-- EXPLORE THE MATERIAL --
(a) In the passage on purification and the duties of women, to whom must a female be subject in her youth?
(b) Continue the passage on purification and the duties of women, picking up after its last verse.

143. He who, while carrying anything in any manner, is touched by an impure (person or thing), shall become pure, if he performs an ablution, without putting down that object.
144. He who has vomited or purged shall bathe, and afterwards eat clarified butter; but if (the attack comes on) after he has eaten, let him only sip water; bathing is prescribed for him who has had intercourse with a woman.
145. Though he may be (already) pure, let him sip water after sleeping, sneezing, eating, spitting, telling untruths, and drinking water, likewise when he is going to study the Veda.
146. Thus the rules of personal purification for men of all castes, and those for cleaning (inanimate) things, have been fully declared to you: hear now the duties of women.
147. By a girl, by a young woman, or even by an aged one, nothing must be done independently, even in her own house.
148. In childhood a female must be subject to her father, in youth to her husband, when her lord is dead to her sons; a woman must never be independent.
149. She must not seek to separate herself from her father, husband, or sons; by leaving them she would make both (her own and her husband’s) families contemptible.
150. She must always be cheerful, clever in (the management of her) household affairs, careful in cleaning her utensils, and economical in expenditure.
151. Him to whom her father may give her, or her brother with the father’s permission, she shall obey as long as he lives, and when he is dead, she must not insult (his memory).
152. For the sake of procuring good fortune to (brides), the recitation of benedictory texts (svastyayana), and the sacrifice to the Lord of creatures (Prajāpati) are used at weddings; (but) the betrothal (by the father or guardian) is the cause of (the husband’s) dominion (over his wife).
153. The husband who wedded her with sacred texts, always gives happiness to his wife, both in season and out of season, in this world and in the next.
154. Though destitute of virtue, or seeking pleasure (elsewhere), or devoid of good qualities, (yet) a husband must be constantly worshipped as a god by a faithful wife.

-- ENTRIES PROVIDED --
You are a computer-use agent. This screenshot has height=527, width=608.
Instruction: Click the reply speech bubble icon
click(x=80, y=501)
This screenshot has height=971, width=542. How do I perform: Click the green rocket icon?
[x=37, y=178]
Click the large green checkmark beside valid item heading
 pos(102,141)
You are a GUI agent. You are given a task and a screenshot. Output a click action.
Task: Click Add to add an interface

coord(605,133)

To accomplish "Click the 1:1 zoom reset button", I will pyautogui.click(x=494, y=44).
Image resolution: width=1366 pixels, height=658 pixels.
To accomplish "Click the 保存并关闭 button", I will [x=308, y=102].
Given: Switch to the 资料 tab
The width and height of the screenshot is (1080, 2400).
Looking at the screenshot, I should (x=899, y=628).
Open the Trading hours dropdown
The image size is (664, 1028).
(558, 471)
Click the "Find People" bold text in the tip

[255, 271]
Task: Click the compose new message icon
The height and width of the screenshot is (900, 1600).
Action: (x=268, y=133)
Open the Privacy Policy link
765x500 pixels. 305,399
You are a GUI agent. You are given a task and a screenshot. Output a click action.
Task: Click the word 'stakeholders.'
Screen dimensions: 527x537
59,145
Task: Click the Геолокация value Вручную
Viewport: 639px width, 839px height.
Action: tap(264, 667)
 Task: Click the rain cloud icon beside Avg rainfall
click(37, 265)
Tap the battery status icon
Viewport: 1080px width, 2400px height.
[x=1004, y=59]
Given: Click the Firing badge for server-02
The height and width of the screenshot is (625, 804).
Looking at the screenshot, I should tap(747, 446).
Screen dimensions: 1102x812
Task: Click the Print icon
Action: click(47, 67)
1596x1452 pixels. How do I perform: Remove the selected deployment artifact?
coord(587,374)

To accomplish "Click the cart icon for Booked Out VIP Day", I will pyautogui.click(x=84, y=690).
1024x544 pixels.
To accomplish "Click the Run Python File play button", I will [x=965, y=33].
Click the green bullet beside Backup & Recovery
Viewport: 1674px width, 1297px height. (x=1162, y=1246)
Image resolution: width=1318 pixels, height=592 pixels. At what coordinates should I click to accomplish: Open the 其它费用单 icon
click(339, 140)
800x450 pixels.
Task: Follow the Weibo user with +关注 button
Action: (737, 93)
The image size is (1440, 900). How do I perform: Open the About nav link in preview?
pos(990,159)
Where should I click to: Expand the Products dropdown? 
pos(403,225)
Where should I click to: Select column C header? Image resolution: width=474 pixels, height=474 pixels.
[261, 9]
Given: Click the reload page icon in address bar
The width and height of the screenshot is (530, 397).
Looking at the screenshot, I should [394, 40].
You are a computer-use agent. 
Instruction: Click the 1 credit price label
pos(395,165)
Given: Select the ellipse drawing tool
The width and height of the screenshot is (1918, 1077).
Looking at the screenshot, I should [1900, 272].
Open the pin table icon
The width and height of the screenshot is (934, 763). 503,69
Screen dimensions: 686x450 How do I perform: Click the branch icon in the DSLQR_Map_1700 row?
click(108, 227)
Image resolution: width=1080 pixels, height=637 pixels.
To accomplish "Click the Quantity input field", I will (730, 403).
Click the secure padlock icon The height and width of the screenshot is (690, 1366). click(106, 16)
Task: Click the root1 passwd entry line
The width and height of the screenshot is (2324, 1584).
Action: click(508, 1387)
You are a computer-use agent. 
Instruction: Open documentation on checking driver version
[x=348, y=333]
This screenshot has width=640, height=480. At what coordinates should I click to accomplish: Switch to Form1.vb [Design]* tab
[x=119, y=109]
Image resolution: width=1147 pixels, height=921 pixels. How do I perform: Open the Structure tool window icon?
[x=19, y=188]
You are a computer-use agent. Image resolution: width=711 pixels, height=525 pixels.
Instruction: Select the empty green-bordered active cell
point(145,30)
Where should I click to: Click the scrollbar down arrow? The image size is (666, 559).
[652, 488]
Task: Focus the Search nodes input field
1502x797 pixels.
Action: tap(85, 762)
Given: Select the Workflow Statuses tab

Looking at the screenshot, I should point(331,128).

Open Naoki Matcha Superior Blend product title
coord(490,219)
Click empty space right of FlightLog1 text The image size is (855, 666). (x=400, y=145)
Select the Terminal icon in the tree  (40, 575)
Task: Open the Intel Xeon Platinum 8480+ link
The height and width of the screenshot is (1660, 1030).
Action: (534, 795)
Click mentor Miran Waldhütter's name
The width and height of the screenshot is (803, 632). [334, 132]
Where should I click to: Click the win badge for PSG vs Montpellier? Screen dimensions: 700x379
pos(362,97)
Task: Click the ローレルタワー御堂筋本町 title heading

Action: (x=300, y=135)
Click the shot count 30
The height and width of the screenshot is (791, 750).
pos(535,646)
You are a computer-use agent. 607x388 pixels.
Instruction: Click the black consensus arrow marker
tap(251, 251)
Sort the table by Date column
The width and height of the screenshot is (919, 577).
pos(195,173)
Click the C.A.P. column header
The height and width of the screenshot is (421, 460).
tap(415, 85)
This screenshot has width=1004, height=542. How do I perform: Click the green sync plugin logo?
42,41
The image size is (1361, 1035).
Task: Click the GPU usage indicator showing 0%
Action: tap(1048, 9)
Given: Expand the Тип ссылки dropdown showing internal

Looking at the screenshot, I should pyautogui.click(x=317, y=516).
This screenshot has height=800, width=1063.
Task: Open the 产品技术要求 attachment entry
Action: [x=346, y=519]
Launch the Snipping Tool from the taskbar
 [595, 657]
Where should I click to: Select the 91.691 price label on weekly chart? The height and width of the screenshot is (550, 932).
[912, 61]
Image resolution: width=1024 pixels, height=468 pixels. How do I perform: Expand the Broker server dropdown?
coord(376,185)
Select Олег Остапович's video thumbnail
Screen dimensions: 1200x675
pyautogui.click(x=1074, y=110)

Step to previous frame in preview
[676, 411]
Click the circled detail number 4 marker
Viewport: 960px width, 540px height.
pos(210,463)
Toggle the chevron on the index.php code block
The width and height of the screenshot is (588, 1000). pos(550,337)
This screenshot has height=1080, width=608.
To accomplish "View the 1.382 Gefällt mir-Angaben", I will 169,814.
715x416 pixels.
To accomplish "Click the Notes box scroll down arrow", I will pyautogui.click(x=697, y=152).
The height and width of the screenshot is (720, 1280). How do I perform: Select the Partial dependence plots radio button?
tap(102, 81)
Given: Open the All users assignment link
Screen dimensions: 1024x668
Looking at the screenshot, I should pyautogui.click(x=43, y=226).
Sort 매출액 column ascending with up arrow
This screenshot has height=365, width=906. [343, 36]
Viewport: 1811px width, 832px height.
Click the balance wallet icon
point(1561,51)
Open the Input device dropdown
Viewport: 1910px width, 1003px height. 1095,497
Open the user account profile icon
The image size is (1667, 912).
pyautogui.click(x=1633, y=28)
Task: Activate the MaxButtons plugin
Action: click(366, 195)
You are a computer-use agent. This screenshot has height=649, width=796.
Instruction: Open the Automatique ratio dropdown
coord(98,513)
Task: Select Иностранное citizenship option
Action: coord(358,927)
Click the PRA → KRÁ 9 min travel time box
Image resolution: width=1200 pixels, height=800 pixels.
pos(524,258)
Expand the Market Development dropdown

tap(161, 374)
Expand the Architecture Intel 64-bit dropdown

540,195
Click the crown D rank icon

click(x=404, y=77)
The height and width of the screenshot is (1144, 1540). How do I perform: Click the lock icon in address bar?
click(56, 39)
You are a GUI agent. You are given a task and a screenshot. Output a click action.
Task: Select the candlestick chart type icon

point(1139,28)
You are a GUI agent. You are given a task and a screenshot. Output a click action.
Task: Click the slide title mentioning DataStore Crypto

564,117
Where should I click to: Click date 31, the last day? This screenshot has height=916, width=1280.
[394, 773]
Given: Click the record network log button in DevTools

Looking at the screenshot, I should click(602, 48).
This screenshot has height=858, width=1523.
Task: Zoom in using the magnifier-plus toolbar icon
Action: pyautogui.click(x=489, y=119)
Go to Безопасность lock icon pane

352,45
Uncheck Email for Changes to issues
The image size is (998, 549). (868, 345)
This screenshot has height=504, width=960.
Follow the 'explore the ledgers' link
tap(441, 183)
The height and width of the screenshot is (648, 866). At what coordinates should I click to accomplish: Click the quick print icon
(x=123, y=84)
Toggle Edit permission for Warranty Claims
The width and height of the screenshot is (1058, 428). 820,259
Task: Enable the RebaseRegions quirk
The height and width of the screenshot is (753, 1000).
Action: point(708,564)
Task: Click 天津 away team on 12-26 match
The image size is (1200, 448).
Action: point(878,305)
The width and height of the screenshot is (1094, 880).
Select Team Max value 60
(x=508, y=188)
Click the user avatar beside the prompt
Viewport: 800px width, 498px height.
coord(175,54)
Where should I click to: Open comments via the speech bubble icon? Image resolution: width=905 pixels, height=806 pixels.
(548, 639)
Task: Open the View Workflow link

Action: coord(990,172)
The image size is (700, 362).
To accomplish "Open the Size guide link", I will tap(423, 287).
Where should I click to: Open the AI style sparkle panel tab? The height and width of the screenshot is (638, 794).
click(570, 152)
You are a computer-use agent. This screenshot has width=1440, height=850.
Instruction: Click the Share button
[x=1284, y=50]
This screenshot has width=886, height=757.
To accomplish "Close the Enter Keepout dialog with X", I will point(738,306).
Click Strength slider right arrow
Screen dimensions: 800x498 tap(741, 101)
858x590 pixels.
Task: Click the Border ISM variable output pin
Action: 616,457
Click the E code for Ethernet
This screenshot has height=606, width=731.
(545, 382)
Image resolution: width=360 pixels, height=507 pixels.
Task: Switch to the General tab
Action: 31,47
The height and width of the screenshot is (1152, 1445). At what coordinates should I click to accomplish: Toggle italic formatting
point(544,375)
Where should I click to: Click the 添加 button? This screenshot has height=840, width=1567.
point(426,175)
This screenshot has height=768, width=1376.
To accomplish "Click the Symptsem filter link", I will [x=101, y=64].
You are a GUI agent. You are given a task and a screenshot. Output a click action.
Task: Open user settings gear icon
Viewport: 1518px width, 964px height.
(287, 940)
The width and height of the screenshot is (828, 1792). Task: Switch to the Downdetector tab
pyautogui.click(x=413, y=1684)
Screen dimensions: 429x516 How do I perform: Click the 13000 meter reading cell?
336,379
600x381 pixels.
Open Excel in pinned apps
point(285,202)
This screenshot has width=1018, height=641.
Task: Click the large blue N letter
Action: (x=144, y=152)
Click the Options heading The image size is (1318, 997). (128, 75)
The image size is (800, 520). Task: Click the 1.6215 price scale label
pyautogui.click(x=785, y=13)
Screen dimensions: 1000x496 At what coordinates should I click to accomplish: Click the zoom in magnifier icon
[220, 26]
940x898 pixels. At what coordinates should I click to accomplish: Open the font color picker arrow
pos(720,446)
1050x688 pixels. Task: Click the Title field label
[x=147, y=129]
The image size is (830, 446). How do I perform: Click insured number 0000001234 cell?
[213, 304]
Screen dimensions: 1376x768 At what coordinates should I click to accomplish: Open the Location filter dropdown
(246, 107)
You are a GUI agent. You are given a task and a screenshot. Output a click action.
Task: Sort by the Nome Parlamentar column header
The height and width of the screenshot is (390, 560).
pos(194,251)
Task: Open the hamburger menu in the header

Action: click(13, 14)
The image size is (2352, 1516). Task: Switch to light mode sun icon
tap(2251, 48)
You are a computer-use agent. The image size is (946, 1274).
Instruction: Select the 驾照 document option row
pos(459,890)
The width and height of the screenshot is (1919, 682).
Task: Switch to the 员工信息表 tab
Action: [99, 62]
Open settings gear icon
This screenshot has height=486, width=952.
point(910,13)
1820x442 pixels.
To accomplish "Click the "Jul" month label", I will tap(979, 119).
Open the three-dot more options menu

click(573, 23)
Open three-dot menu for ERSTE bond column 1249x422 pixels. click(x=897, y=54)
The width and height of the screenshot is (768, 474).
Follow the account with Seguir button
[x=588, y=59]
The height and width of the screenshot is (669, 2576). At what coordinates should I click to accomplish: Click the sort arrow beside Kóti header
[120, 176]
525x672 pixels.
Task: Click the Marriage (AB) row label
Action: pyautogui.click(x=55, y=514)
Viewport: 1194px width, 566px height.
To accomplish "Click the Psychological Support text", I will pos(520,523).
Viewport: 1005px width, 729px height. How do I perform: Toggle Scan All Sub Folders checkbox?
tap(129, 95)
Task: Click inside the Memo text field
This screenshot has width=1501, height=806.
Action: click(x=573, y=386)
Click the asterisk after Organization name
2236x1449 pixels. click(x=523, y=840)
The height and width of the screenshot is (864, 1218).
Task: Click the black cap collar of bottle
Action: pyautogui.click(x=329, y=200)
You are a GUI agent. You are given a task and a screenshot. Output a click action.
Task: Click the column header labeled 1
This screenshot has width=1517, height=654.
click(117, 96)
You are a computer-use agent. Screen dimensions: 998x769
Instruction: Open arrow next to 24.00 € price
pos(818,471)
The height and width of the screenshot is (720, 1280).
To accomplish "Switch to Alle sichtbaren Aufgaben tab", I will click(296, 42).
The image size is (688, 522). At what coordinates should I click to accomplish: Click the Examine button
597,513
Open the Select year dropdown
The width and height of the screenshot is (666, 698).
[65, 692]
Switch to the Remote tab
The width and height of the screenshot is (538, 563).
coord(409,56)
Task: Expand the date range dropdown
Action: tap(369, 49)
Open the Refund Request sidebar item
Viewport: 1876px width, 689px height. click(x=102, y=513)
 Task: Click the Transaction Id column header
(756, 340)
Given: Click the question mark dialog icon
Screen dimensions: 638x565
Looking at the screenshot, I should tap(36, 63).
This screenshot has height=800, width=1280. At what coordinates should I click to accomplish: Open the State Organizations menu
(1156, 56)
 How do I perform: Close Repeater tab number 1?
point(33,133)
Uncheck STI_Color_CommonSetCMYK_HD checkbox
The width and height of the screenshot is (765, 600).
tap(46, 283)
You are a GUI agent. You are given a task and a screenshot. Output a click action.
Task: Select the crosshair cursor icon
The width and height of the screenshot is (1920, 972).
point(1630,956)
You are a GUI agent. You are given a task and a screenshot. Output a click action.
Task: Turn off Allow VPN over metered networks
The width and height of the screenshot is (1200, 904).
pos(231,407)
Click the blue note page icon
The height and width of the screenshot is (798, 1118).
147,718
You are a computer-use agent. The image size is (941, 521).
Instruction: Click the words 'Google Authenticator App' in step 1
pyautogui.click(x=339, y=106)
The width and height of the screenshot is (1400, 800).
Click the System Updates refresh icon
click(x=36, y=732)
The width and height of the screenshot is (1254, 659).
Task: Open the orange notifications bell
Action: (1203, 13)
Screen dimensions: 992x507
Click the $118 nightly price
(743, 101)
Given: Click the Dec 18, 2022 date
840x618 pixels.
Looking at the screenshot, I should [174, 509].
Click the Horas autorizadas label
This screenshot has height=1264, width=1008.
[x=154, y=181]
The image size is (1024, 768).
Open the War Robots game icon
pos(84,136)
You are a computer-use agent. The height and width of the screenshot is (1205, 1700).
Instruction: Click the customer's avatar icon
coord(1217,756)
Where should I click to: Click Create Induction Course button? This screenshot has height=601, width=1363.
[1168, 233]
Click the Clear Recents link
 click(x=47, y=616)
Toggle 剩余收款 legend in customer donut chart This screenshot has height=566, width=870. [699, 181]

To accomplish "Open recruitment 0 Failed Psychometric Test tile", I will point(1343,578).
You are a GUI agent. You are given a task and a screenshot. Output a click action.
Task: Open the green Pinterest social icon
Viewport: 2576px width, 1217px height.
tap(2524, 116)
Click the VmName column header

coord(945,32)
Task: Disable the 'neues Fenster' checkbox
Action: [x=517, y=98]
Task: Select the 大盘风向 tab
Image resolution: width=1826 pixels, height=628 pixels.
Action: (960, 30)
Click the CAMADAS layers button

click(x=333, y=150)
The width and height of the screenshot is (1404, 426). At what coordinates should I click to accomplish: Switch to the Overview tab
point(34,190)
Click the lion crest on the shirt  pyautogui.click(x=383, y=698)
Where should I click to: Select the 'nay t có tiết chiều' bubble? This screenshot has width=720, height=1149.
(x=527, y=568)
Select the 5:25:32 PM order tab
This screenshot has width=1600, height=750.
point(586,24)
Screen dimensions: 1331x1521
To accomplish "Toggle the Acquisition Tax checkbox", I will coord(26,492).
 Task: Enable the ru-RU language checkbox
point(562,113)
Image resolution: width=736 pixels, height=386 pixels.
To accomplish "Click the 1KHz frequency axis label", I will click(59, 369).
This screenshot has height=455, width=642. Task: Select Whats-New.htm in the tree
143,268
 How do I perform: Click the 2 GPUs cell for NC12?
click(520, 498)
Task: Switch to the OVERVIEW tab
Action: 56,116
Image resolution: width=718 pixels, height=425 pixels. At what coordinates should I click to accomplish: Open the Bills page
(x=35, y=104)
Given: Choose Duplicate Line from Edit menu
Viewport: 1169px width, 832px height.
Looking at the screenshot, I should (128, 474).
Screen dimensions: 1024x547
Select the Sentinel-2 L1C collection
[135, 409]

-- RESPONSES TO THE TASKS --
(a) Her husband.

(b)
155. No sacrifice, no vow, no fast must be performed by women apart (from their husbands); if a wife obeys her husband, she will for that (reason alone) be exalted in heaven.
156. A faithful wife, who desires to dwell (after death) with her husband, must never do anything that might displease him who took her hand, whether he be alive or dead.
157. At her pleasure let her emaciate her body by (living on) pure flowers, roots, and fruit; but she must never even mention the name of another man after her husband has died.
158. Until death let her be patient (of hardships), self-controlled, and chaste, and strive (to fulfil) that most excellent duty which (is prescribed) for wives who have one husband only.
159. Many thousands of Brāhmanas who were chaste from their youth, have gone to heaven without continuing their race.
160. A virtuous wife who after the death of her husband constantly remains chaste, reaches heaven, though she have no son, just like those chaste men.
161. But a woman who from a desire to have offspring violates her duty towards her (deceased) husband, brings on herself disgrace in this world, and loses her place with her husband (in heaven).
162. Offspring begotten by another man is here not (considered lawful), nor (does offspring begotten) on another man’s wife (belong to the begetter), nor is a second husband anywhere prescribed for virtuous women.
163. She who cohabits with a man of higher caste, forsaking her own husband who belongs to a lower one, will become contemptible in this world, and is called a remarried woman (parapûrvâ).
164. By violating her duty towards her husband, a wife is disgraced in this world, (after death) she enters the womb of a jackal, and is tormented by diseases (the punishment of) her sin.
165. She who, controlling her thoughts, words, and deeds, never slights her lord, resides (after death) with her husband (in heaven), and is called a virtuous (wife).
166. In reward of such conduct, a female who controls her thoughts, speech, and actions, gains in this (life) highest renown, and in the next (world) a place near her husband.